Reproduce each line of the material that follows, word for word.

====== MATERIAL PROVIDED

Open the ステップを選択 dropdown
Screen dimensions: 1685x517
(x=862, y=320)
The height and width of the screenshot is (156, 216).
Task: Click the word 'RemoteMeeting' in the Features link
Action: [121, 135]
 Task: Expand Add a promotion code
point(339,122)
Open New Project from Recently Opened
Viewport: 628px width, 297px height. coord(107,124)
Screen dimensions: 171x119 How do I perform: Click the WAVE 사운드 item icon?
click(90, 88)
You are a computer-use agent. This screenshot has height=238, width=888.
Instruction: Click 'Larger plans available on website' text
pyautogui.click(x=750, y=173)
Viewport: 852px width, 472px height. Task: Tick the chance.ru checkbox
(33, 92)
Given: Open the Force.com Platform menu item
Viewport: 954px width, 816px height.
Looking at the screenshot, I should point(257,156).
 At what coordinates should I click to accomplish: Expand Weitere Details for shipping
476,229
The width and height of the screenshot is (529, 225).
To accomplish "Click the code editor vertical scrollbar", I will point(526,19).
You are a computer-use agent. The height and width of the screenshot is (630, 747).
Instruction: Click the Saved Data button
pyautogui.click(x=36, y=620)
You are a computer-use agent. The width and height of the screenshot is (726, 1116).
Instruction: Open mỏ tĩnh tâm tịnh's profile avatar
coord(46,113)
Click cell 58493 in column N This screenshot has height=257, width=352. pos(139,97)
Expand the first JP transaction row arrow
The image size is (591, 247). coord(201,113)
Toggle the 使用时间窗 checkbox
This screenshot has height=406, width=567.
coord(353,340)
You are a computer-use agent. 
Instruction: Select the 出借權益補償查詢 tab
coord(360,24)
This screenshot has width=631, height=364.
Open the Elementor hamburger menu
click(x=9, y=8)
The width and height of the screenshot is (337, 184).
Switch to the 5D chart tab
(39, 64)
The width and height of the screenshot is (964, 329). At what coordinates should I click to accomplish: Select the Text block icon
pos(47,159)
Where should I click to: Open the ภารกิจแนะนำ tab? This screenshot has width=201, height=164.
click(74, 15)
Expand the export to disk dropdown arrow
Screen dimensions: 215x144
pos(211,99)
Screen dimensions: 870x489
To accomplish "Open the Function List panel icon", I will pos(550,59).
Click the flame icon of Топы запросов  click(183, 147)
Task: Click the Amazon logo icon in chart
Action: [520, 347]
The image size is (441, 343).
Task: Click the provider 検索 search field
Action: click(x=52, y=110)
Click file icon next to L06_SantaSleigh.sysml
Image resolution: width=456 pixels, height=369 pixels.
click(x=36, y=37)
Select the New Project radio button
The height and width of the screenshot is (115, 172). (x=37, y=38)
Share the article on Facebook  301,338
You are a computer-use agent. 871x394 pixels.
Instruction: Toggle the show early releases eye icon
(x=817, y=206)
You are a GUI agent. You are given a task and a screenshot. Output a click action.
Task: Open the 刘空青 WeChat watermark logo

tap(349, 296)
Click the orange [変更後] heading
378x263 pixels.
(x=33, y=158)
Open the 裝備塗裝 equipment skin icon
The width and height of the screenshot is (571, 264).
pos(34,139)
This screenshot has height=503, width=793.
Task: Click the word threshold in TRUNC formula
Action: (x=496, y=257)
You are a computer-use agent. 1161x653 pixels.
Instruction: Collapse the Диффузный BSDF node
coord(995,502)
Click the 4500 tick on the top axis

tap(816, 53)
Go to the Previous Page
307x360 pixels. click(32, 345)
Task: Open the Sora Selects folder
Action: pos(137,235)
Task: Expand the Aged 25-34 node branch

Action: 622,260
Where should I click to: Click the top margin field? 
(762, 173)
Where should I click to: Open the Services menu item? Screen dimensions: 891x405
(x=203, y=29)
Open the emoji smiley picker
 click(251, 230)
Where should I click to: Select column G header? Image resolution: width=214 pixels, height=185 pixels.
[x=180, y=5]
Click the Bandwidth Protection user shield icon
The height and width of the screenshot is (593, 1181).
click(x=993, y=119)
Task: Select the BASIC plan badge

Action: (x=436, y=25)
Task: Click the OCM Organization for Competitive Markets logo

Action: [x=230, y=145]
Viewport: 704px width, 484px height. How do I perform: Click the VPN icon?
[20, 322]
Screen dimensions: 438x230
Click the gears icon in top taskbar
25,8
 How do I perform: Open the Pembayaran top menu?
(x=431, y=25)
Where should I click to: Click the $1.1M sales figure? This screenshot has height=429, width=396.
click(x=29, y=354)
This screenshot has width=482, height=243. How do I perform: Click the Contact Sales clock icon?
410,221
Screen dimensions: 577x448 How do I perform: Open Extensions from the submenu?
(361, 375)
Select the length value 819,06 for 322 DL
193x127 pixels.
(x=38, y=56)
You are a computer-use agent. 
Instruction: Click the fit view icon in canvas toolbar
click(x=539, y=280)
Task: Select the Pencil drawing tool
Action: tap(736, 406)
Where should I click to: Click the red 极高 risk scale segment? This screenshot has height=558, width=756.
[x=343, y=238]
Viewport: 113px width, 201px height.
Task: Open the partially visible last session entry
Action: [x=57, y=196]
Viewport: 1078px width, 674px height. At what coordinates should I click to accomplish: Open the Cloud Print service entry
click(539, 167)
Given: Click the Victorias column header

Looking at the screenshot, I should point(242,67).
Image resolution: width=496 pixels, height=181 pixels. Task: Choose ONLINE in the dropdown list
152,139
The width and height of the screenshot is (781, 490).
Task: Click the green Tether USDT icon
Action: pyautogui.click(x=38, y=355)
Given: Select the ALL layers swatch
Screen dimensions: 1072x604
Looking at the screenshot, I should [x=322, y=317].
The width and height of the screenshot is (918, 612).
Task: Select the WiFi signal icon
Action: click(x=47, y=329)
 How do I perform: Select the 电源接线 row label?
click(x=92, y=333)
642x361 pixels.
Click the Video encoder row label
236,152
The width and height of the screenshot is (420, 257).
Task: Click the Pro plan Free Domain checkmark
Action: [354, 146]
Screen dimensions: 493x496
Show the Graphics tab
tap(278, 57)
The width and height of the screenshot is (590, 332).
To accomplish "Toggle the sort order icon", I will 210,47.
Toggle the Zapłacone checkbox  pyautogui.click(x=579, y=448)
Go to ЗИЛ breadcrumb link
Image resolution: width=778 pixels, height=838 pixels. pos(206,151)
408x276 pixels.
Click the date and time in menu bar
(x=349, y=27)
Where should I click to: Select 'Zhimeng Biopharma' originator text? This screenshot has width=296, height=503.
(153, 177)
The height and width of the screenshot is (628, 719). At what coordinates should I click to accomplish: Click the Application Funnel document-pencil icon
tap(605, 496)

============

EXERCISE ANSWER —
Open the ステップを選択 dropdown
Screen dimensions: 1685x517
(x=862, y=320)
The height and width of the screenshot is (156, 216).
Task: Click the word 'RemoteMeeting' in the Features link
Action: [121, 135]
 Task: Expand Add a promotion code
point(339,122)
Open New Project from Recently Opened
Viewport: 628px width, 297px height. coord(107,124)
Screen dimensions: 171x119 How do I perform: Click the WAVE 사운드 item icon?
click(90, 88)
You are a computer-use agent. This screenshot has height=238, width=888.
Instruction: Click 'Larger plans available on website' text
pyautogui.click(x=750, y=173)
Viewport: 852px width, 472px height. Task: Tick the chance.ru checkbox
(33, 92)
Given: Open the Force.com Platform menu item
Viewport: 954px width, 816px height.
Looking at the screenshot, I should point(257,156).
 At what coordinates should I click to accomplish: Expand Weitere Details for shipping
476,229
The width and height of the screenshot is (529, 225).
To accomplish "Click the code editor vertical scrollbar", I will point(526,19).
You are a computer-use agent. The height and width of the screenshot is (630, 747).
Instruction: Click the Saved Data button
pyautogui.click(x=36, y=620)
You are a computer-use agent. The width and height of the screenshot is (726, 1116).
Instruction: Open mỏ tĩnh tâm tịnh's profile avatar
coord(46,113)
Click cell 58493 in column N This screenshot has height=257, width=352. pos(139,97)
Expand the first JP transaction row arrow
The image size is (591, 247). coord(201,113)
Toggle the 使用时间窗 checkbox
This screenshot has height=406, width=567.
coord(353,340)
You are a computer-use agent. 
Instruction: Select the 出借權益補償查詢 tab
coord(360,24)
This screenshot has width=631, height=364.
Open the Elementor hamburger menu
click(x=9, y=8)
The width and height of the screenshot is (337, 184).
Switch to the 5D chart tab
(39, 64)
The width and height of the screenshot is (964, 329). At what coordinates should I click to accomplish: Select the Text block icon
pos(47,159)
Where should I click to: Open the ภารกิจแนะนำ tab? This screenshot has width=201, height=164.
click(74, 15)
Expand the export to disk dropdown arrow
Screen dimensions: 215x144
pos(211,99)
Screen dimensions: 870x489
To accomplish "Open the Function List panel icon", I will pos(550,59).
Click the flame icon of Топы запросов  click(183, 147)
Task: Click the Amazon logo icon in chart
Action: [520, 347]
The image size is (441, 343).
Task: Click the provider 検索 search field
Action: click(x=52, y=110)
Click file icon next to L06_SantaSleigh.sysml
Image resolution: width=456 pixels, height=369 pixels.
click(x=36, y=37)
Select the New Project radio button
The height and width of the screenshot is (115, 172). (x=37, y=38)
Share the article on Facebook  301,338
You are a computer-use agent. 871x394 pixels.
Instruction: Toggle the show early releases eye icon
(x=817, y=206)
You are a GUI agent. You are given a task and a screenshot. Output a click action.
Task: Open the 刘空青 WeChat watermark logo

tap(349, 296)
Click the orange [変更後] heading
378x263 pixels.
(x=33, y=158)
Open the 裝備塗裝 equipment skin icon
The width and height of the screenshot is (571, 264).
pos(34,139)
This screenshot has height=503, width=793.
Task: Click the word threshold in TRUNC formula
Action: (x=496, y=257)
You are a computer-use agent. 1161x653 pixels.
Instruction: Collapse the Диффузный BSDF node
coord(995,502)
Click the 4500 tick on the top axis

tap(816, 53)
Go to the Previous Page
307x360 pixels. click(32, 345)
Task: Open the Sora Selects folder
Action: pos(137,235)
Task: Expand the Aged 25-34 node branch

Action: 622,260
Where should I click to: Click the top margin field? 
(762, 173)
Where should I click to: Open the Services menu item? Screen dimensions: 891x405
(x=203, y=29)
Open the emoji smiley picker
 click(251, 230)
Where should I click to: Select column G header? Image resolution: width=214 pixels, height=185 pixels.
[x=180, y=5]
Click the Bandwidth Protection user shield icon
The height and width of the screenshot is (593, 1181).
click(x=993, y=119)
Task: Select the BASIC plan badge

Action: (x=436, y=25)
Task: Click the OCM Organization for Competitive Markets logo

Action: [x=230, y=145]
Viewport: 704px width, 484px height. How do I perform: Click the VPN icon?
[20, 322]
Screen dimensions: 438x230
Click the gears icon in top taskbar
25,8
 How do I perform: Open the Pembayaran top menu?
(x=431, y=25)
Where should I click to: Click the $1.1M sales figure? This screenshot has height=429, width=396.
click(x=29, y=354)
This screenshot has width=482, height=243. How do I perform: Click the Contact Sales clock icon?
410,221
Screen dimensions: 577x448 How do I perform: Open Extensions from the submenu?
(361, 375)
Select the length value 819,06 for 322 DL
193x127 pixels.
(x=38, y=56)
You are a computer-use agent. 
Instruction: Click the fit view icon in canvas toolbar
click(x=539, y=280)
Task: Select the Pencil drawing tool
Action: tap(736, 406)
Where should I click to: Click the red 极高 risk scale segment? This screenshot has height=558, width=756.
[x=343, y=238]
Viewport: 113px width, 201px height.
Task: Open the partially visible last session entry
Action: [x=57, y=196]
Viewport: 1078px width, 674px height. At what coordinates should I click to accomplish: Open the Cloud Print service entry
click(539, 167)
Given: Click the Victorias column header

Looking at the screenshot, I should point(242,67).
Image resolution: width=496 pixels, height=181 pixels. Task: Choose ONLINE in the dropdown list
152,139
The width and height of the screenshot is (781, 490).
Task: Click the green Tether USDT icon
Action: pyautogui.click(x=38, y=355)
Given: Select the ALL layers swatch
Screen dimensions: 1072x604
Looking at the screenshot, I should [x=322, y=317].
The width and height of the screenshot is (918, 612).
Task: Select the WiFi signal icon
Action: click(x=47, y=329)
 How do I perform: Select the 电源接线 row label?
click(x=92, y=333)
642x361 pixels.
Click the Video encoder row label
236,152
The width and height of the screenshot is (420, 257).
Task: Click the Pro plan Free Domain checkmark
Action: [354, 146]
Screen dimensions: 493x496
Show the Graphics tab
tap(278, 57)
The width and height of the screenshot is (590, 332).
To accomplish "Toggle the sort order icon", I will 210,47.
Toggle the Zapłacone checkbox  pyautogui.click(x=579, y=448)
Go to ЗИЛ breadcrumb link
Image resolution: width=778 pixels, height=838 pixels. pos(206,151)
408x276 pixels.
Click the date and time in menu bar
(x=349, y=27)
Where should I click to: Select 'Zhimeng Biopharma' originator text? This screenshot has width=296, height=503.
(153, 177)
The height and width of the screenshot is (628, 719). At what coordinates should I click to accomplish: Click the Application Funnel document-pencil icon
tap(605, 496)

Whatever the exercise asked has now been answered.